Futurelab – enquiring minds

Feb 16, 2006

Miles Berry

Curious how one thing leads to another! Steve Lee posted on the schoolforge list about a Nesta Futurelab / MS project, Enquiring Minds – quite an exciting brief:

Enquiring Minds is a three-year research and development project investigating how children can shape their own learning, by changing the emphasis from what they learn to how they learn.

The work so far has focussed on developing a model to provide some framework for analysing tools that can support this sort of personalisation, which seems much more in-tune with my own views about promoting learner independence and autonomy than delivering tailored learning objects.

They have four broad clusters of skills in mind – inquistiveness, research, communication, and change agency. This seems quite closely related to the idea of pupils and teachers as action researchers, and it’s good to see some references to schools as learning organizations, and classrooms as communities of enquiry, rather than what could be, on the face of it, quite an individualized approach.
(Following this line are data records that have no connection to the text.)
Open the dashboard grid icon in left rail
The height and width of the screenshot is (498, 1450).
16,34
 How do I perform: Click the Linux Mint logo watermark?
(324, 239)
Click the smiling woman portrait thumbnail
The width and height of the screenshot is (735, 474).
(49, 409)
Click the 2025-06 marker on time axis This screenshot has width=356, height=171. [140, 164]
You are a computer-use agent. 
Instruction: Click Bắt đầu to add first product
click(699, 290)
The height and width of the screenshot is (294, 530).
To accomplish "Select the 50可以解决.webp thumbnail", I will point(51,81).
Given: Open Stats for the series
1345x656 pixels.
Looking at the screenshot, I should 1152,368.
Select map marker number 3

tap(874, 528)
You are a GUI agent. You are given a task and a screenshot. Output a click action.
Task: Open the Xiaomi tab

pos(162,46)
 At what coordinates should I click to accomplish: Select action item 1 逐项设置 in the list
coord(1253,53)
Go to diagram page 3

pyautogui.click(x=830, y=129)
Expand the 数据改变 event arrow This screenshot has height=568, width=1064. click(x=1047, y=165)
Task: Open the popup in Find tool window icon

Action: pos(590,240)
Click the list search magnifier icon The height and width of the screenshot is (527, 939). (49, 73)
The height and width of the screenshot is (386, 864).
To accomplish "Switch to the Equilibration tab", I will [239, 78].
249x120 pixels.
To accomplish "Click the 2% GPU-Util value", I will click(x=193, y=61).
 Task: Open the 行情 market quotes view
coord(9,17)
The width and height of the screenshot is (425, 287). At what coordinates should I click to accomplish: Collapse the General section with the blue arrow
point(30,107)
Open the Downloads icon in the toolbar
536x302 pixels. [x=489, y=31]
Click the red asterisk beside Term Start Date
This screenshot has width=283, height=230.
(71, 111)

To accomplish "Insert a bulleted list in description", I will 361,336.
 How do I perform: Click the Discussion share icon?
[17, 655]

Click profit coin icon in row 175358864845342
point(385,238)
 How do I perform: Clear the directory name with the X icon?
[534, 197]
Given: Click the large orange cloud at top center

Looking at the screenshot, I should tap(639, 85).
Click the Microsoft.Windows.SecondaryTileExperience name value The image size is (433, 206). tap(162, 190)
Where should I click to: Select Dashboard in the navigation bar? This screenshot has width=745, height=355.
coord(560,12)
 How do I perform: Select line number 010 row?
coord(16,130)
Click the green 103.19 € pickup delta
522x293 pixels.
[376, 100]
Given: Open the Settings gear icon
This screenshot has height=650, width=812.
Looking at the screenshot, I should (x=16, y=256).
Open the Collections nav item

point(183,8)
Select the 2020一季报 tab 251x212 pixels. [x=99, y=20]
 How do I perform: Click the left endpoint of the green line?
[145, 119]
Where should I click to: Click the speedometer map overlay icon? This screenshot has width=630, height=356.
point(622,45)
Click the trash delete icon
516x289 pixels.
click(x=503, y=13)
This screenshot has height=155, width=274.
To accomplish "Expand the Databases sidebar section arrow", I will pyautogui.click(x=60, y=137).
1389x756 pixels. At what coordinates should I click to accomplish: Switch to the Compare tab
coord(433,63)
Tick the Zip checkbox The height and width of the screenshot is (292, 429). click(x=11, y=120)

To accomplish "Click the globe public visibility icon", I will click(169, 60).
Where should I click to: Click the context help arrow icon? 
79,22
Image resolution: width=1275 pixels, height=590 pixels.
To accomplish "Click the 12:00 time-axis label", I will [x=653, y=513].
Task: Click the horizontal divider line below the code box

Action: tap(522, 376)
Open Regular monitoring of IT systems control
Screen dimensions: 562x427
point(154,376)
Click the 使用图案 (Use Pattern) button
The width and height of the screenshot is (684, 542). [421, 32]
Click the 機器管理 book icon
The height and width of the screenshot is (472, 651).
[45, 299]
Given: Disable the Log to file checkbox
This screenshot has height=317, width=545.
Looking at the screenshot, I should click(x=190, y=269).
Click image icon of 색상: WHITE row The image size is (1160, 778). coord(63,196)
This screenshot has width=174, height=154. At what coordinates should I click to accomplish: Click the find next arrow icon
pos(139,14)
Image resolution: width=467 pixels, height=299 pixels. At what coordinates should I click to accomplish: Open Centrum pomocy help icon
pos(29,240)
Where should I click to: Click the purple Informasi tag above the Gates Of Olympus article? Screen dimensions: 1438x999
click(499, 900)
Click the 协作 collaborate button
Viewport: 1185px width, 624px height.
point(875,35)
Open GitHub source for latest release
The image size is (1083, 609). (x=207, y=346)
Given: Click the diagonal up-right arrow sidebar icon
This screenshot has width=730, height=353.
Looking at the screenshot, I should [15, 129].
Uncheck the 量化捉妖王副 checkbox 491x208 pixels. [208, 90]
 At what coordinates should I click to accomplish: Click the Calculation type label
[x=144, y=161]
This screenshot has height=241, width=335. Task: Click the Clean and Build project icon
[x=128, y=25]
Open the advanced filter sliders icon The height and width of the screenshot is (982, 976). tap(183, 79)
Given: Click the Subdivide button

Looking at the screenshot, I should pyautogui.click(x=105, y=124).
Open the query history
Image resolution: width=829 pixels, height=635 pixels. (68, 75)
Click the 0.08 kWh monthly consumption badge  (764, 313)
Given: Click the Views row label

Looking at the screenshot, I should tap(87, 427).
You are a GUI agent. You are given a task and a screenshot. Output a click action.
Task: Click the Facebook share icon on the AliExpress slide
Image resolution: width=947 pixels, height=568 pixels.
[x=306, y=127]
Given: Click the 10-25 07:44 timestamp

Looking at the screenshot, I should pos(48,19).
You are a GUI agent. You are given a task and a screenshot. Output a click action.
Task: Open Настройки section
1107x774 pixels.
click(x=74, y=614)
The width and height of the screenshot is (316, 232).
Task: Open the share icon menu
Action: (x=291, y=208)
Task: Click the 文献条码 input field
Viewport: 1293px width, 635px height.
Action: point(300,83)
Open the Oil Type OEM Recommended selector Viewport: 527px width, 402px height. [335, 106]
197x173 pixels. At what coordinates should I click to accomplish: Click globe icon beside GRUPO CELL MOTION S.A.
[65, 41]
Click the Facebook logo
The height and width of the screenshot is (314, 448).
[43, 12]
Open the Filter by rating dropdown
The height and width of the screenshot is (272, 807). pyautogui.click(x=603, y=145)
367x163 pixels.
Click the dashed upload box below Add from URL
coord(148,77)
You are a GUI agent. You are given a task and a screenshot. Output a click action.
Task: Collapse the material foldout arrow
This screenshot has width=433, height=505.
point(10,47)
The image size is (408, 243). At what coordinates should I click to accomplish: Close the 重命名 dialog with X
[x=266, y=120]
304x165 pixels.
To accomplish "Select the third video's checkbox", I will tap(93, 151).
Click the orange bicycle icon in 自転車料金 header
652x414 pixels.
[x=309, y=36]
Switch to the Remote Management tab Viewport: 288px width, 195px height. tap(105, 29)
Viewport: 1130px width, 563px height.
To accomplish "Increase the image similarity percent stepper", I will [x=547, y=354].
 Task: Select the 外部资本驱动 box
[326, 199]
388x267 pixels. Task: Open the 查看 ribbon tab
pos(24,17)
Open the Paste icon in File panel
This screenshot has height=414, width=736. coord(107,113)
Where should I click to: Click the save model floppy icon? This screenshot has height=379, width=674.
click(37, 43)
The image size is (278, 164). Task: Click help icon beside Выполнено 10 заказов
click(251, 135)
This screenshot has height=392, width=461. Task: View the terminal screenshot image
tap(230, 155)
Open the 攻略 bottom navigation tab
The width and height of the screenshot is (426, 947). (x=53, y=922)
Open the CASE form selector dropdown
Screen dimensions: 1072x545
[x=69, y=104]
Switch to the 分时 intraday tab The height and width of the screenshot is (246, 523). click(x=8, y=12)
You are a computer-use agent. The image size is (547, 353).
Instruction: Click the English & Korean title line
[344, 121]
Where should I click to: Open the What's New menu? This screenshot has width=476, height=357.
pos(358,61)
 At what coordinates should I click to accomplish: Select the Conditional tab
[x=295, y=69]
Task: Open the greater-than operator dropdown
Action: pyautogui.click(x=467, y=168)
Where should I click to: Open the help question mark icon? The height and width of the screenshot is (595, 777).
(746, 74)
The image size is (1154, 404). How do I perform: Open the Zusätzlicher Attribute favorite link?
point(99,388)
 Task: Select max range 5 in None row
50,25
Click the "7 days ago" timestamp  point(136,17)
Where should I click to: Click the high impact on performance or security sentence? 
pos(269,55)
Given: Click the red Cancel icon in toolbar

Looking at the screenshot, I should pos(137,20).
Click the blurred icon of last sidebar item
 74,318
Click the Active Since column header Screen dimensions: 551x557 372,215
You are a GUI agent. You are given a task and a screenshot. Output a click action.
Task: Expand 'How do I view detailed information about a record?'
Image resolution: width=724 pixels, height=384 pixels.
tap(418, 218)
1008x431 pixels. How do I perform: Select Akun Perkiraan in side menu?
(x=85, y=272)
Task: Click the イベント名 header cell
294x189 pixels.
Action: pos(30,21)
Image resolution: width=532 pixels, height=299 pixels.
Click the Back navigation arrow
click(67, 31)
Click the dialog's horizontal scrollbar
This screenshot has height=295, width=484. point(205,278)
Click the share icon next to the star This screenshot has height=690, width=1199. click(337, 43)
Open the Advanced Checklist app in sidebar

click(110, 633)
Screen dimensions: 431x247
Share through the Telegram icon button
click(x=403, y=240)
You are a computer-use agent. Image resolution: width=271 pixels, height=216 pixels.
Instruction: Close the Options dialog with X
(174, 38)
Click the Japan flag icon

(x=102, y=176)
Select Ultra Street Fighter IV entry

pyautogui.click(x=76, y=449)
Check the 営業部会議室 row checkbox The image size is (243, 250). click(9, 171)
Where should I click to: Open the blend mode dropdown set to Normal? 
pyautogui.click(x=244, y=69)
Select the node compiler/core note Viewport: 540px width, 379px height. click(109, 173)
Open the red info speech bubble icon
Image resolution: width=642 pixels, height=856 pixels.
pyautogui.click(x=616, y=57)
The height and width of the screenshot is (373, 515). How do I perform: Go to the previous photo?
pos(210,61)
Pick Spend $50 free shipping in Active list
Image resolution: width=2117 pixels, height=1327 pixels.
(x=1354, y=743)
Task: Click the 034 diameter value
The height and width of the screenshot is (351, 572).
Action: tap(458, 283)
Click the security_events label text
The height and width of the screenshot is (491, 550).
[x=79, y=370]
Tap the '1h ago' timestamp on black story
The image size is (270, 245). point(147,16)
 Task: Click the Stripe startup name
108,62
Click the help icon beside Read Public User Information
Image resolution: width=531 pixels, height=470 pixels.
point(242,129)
They’re using a wiki to collate a list of tools, particularly web-based ones by the looks of things, that can support these goals. I’ve already added elgg onto the list for communication tools. It will be interesting to see how far they buy into the notion of open source methods as a way  of supporting learner voice – the proprietary versions of web 2.0 tools seem akin to letting teachers and pupils create their own resources and projects, which is no bad thing, whereas open source goes much further – the analogy of letting pupils and teachers design the school or the curriculum seems appropriate. This latter is much closer to their stated aims.